The response must consist of the records below, copied exactly.

[Data]

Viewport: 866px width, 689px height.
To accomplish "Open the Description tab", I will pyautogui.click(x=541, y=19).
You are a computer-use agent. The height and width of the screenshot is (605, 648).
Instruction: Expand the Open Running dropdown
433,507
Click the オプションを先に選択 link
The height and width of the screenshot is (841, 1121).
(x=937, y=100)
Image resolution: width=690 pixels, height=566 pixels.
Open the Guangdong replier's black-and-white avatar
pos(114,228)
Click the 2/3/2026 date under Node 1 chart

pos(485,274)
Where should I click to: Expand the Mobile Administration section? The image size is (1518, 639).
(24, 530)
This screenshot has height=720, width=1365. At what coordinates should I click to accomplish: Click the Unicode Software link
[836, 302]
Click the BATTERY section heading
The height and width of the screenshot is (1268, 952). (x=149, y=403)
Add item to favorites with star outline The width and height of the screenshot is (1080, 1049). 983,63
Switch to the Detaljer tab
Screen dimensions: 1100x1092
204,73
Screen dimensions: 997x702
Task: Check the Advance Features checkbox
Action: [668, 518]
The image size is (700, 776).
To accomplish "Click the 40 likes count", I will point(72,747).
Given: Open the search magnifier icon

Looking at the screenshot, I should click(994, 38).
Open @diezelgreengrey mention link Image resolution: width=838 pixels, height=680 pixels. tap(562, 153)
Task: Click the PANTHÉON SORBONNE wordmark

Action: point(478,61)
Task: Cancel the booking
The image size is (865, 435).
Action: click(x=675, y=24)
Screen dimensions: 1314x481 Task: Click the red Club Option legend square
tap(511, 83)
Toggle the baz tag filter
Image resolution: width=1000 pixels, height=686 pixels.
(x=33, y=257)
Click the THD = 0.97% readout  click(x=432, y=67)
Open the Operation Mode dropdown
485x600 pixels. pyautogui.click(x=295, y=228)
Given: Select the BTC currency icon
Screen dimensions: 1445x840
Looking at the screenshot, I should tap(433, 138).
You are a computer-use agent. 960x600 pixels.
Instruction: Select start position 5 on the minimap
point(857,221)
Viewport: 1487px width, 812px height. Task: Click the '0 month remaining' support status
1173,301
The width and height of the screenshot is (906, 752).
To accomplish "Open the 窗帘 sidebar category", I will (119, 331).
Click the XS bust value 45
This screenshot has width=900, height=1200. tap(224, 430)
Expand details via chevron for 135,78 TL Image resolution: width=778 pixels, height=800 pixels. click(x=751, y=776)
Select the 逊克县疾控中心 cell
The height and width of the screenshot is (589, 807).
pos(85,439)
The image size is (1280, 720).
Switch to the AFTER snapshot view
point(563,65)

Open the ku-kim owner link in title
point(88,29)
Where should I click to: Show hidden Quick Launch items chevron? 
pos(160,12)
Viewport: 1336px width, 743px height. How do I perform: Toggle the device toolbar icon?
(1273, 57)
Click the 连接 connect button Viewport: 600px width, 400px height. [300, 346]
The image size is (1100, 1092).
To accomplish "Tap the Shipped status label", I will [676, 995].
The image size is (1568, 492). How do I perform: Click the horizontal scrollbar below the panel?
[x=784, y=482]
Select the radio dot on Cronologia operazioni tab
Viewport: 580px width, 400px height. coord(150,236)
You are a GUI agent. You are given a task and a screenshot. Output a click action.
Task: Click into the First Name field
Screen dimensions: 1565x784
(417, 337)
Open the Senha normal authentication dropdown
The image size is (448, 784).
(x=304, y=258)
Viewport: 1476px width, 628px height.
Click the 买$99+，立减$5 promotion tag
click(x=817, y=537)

[/Data]

## The completed task
Viewport: 866px width, 689px height.
To accomplish "Open the Description tab", I will pyautogui.click(x=541, y=19).
You are a computer-use agent. The height and width of the screenshot is (605, 648).
Instruction: Expand the Open Running dropdown
433,507
Click the オプションを先に選択 link
The height and width of the screenshot is (841, 1121).
(x=937, y=100)
Image resolution: width=690 pixels, height=566 pixels.
Open the Guangdong replier's black-and-white avatar
pos(114,228)
Click the 2/3/2026 date under Node 1 chart

pos(485,274)
Where should I click to: Expand the Mobile Administration section? The image size is (1518, 639).
(24, 530)
This screenshot has height=720, width=1365. At what coordinates should I click to accomplish: Click the Unicode Software link
[836, 302]
Click the BATTERY section heading
The height and width of the screenshot is (1268, 952). (x=149, y=403)
Add item to favorites with star outline The width and height of the screenshot is (1080, 1049). 983,63
Switch to the Detaljer tab
Screen dimensions: 1100x1092
204,73
Screen dimensions: 997x702
Task: Check the Advance Features checkbox
Action: [668, 518]
The image size is (700, 776).
To accomplish "Click the 40 likes count", I will point(72,747).
Given: Open the search magnifier icon

Looking at the screenshot, I should click(994, 38).
Open @diezelgreengrey mention link Image resolution: width=838 pixels, height=680 pixels. tap(562, 153)
Task: Click the PANTHÉON SORBONNE wordmark

Action: point(478,61)
Task: Cancel the booking
The image size is (865, 435).
Action: click(x=675, y=24)
Screen dimensions: 1314x481 Task: Click the red Club Option legend square
tap(511, 83)
Toggle the baz tag filter
Image resolution: width=1000 pixels, height=686 pixels.
(x=33, y=257)
Click the THD = 0.97% readout  click(x=432, y=67)
Open the Operation Mode dropdown
485x600 pixels. pyautogui.click(x=295, y=228)
Given: Select the BTC currency icon
Screen dimensions: 1445x840
Looking at the screenshot, I should tap(433, 138).
You are a computer-use agent. 960x600 pixels.
Instruction: Select start position 5 on the minimap
point(857,221)
Viewport: 1487px width, 812px height. Task: Click the '0 month remaining' support status
1173,301
The width and height of the screenshot is (906, 752).
To accomplish "Open the 窗帘 sidebar category", I will (119, 331).
Click the XS bust value 45
This screenshot has width=900, height=1200. tap(224, 430)
Expand details via chevron for 135,78 TL Image resolution: width=778 pixels, height=800 pixels. click(x=751, y=776)
Select the 逊克县疾控中心 cell
The height and width of the screenshot is (589, 807).
pos(85,439)
The image size is (1280, 720).
Switch to the AFTER snapshot view
point(563,65)

Open the ku-kim owner link in title
point(88,29)
Where should I click to: Show hidden Quick Launch items chevron? 
pos(160,12)
Viewport: 1336px width, 743px height. How do I perform: Toggle the device toolbar icon?
(1273, 57)
Click the 连接 connect button Viewport: 600px width, 400px height. [300, 346]
The image size is (1100, 1092).
To accomplish "Tap the Shipped status label", I will [676, 995].
The image size is (1568, 492). How do I perform: Click the horizontal scrollbar below the panel?
[x=784, y=482]
Select the radio dot on Cronologia operazioni tab
Viewport: 580px width, 400px height. coord(150,236)
You are a GUI agent. You are given a task and a screenshot. Output a click action.
Task: Click into the First Name field
Screen dimensions: 1565x784
(417, 337)
Open the Senha normal authentication dropdown
The image size is (448, 784).
(x=304, y=258)
Viewport: 1476px width, 628px height.
Click the 买$99+，立减$5 promotion tag
click(x=817, y=537)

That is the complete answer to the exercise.